#### AIM OF THE EXERCISE
Output the records in full, exactly as given.

[Collected data entries]
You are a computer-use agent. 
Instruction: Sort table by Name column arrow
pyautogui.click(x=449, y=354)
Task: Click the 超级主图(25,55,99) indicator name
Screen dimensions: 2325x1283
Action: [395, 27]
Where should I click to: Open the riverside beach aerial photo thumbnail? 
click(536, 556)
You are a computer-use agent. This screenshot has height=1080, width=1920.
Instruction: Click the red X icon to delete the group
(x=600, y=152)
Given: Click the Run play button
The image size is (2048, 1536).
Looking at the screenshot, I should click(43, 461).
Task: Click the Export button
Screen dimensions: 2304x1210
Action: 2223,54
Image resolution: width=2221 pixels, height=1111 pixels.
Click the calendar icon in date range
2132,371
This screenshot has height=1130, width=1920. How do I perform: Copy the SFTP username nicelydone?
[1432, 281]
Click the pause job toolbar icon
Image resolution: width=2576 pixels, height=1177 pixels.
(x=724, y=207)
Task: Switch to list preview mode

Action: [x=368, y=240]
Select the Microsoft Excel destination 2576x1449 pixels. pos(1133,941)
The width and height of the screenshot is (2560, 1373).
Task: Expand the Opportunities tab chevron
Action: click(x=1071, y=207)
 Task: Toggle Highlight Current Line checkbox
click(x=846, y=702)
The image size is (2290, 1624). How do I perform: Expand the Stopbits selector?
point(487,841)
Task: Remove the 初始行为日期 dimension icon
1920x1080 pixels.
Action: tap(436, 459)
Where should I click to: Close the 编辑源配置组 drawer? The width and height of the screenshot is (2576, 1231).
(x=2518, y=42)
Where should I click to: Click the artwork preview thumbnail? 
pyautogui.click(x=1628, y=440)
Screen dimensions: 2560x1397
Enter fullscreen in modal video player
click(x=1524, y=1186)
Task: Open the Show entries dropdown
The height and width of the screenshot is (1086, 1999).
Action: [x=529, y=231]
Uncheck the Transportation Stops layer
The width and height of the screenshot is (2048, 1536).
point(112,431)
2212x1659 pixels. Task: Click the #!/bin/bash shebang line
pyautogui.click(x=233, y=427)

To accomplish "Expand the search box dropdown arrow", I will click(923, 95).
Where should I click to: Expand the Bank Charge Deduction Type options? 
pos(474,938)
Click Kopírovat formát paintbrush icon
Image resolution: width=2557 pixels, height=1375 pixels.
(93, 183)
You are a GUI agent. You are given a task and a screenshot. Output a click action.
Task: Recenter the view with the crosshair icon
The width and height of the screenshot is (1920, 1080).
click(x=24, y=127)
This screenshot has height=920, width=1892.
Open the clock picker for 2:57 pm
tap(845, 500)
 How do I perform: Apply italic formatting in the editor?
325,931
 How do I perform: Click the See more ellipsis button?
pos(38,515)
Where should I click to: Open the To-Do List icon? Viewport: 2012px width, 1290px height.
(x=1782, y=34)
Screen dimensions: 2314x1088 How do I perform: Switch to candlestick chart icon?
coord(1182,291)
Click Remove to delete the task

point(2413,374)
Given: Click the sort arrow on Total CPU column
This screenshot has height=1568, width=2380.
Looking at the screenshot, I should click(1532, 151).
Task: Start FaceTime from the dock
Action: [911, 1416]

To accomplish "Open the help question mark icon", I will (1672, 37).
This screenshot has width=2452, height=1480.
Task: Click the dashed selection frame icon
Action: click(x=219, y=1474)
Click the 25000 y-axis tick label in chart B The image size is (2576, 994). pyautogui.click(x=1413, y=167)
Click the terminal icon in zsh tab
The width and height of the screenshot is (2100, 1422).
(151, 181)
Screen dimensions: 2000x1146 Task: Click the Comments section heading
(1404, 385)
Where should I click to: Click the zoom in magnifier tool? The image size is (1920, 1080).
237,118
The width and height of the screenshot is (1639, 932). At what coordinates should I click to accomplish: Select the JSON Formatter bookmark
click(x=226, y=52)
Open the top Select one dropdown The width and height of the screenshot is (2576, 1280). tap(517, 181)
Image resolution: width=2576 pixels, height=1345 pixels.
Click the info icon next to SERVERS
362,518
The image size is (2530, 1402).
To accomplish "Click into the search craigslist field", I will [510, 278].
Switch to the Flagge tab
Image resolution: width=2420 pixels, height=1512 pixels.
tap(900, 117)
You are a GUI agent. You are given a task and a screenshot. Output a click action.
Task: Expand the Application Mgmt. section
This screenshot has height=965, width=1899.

#### FINISHED EXERCISE
You are a computer-use agent. 
Instruction: Sort table by Name column arrow
pyautogui.click(x=449, y=354)
Task: Click the 超级主图(25,55,99) indicator name
Screen dimensions: 2325x1283
Action: [395, 27]
Where should I click to: Open the riverside beach aerial photo thumbnail? 
click(536, 556)
You are a computer-use agent. This screenshot has height=1080, width=1920.
Instruction: Click the red X icon to delete the group
(x=600, y=152)
Given: Click the Run play button
The image size is (2048, 1536).
Looking at the screenshot, I should click(43, 461).
Task: Click the Export button
Screen dimensions: 2304x1210
Action: 2223,54
Image resolution: width=2221 pixels, height=1111 pixels.
Click the calendar icon in date range
2132,371
This screenshot has height=1130, width=1920. How do I perform: Copy the SFTP username nicelydone?
[1432, 281]
Click the pause job toolbar icon
Image resolution: width=2576 pixels, height=1177 pixels.
(x=724, y=207)
Task: Switch to list preview mode

Action: [x=368, y=240]
Select the Microsoft Excel destination 2576x1449 pixels. pos(1133,941)
The width and height of the screenshot is (2560, 1373).
Task: Expand the Opportunities tab chevron
Action: click(x=1071, y=207)
 Task: Toggle Highlight Current Line checkbox
click(x=846, y=702)
The image size is (2290, 1624). How do I perform: Expand the Stopbits selector?
point(487,841)
Task: Remove the 初始行为日期 dimension icon
1920x1080 pixels.
Action: tap(436, 459)
Where should I click to: Close the 编辑源配置组 drawer? The width and height of the screenshot is (2576, 1231).
(x=2518, y=42)
Where should I click to: Click the artwork preview thumbnail? 
pyautogui.click(x=1628, y=440)
Screen dimensions: 2560x1397
Enter fullscreen in modal video player
click(x=1524, y=1186)
Task: Open the Show entries dropdown
The height and width of the screenshot is (1086, 1999).
Action: [x=529, y=231]
Uncheck the Transportation Stops layer
The width and height of the screenshot is (2048, 1536).
point(112,431)
2212x1659 pixels. Task: Click the #!/bin/bash shebang line
pyautogui.click(x=233, y=427)

To accomplish "Expand the search box dropdown arrow", I will click(923, 95).
Where should I click to: Expand the Bank Charge Deduction Type options? 
pos(474,938)
Click Kopírovat formát paintbrush icon
Image resolution: width=2557 pixels, height=1375 pixels.
(93, 183)
You are a GUI agent. You are given a task and a screenshot. Output a click action.
Task: Recenter the view with the crosshair icon
The width and height of the screenshot is (1920, 1080).
click(x=24, y=127)
This screenshot has height=920, width=1892.
Open the clock picker for 2:57 pm
tap(845, 500)
 How do I perform: Apply italic formatting in the editor?
325,931
 How do I perform: Click the See more ellipsis button?
pos(38,515)
Where should I click to: Open the To-Do List icon? Viewport: 2012px width, 1290px height.
(x=1782, y=34)
Screen dimensions: 2314x1088 How do I perform: Switch to candlestick chart icon?
coord(1182,291)
Click Remove to delete the task

point(2413,374)
Given: Click the sort arrow on Total CPU column
This screenshot has height=1568, width=2380.
Looking at the screenshot, I should click(1532, 151).
Task: Start FaceTime from the dock
Action: [911, 1416]

To accomplish "Open the help question mark icon", I will (1672, 37).
This screenshot has width=2452, height=1480.
Task: Click the dashed selection frame icon
Action: click(x=219, y=1474)
Click the 25000 y-axis tick label in chart B The image size is (2576, 994). pyautogui.click(x=1413, y=167)
Click the terminal icon in zsh tab
The width and height of the screenshot is (2100, 1422).
(151, 181)
Screen dimensions: 2000x1146 Task: Click the Comments section heading
(1404, 385)
Where should I click to: Click the zoom in magnifier tool? The image size is (1920, 1080).
237,118
The width and height of the screenshot is (1639, 932). At what coordinates should I click to accomplish: Select the JSON Formatter bookmark
click(x=226, y=52)
Open the top Select one dropdown The width and height of the screenshot is (2576, 1280). tap(517, 181)
Image resolution: width=2576 pixels, height=1345 pixels.
Click the info icon next to SERVERS
362,518
The image size is (2530, 1402).
To accomplish "Click into the search craigslist field", I will [510, 278].
Switch to the Flagge tab
Image resolution: width=2420 pixels, height=1512 pixels.
tap(900, 117)
You are a GUI agent. You are given a task and a screenshot. Output a click action.
Task: Expand the Application Mgmt. section
This screenshot has height=965, width=1899.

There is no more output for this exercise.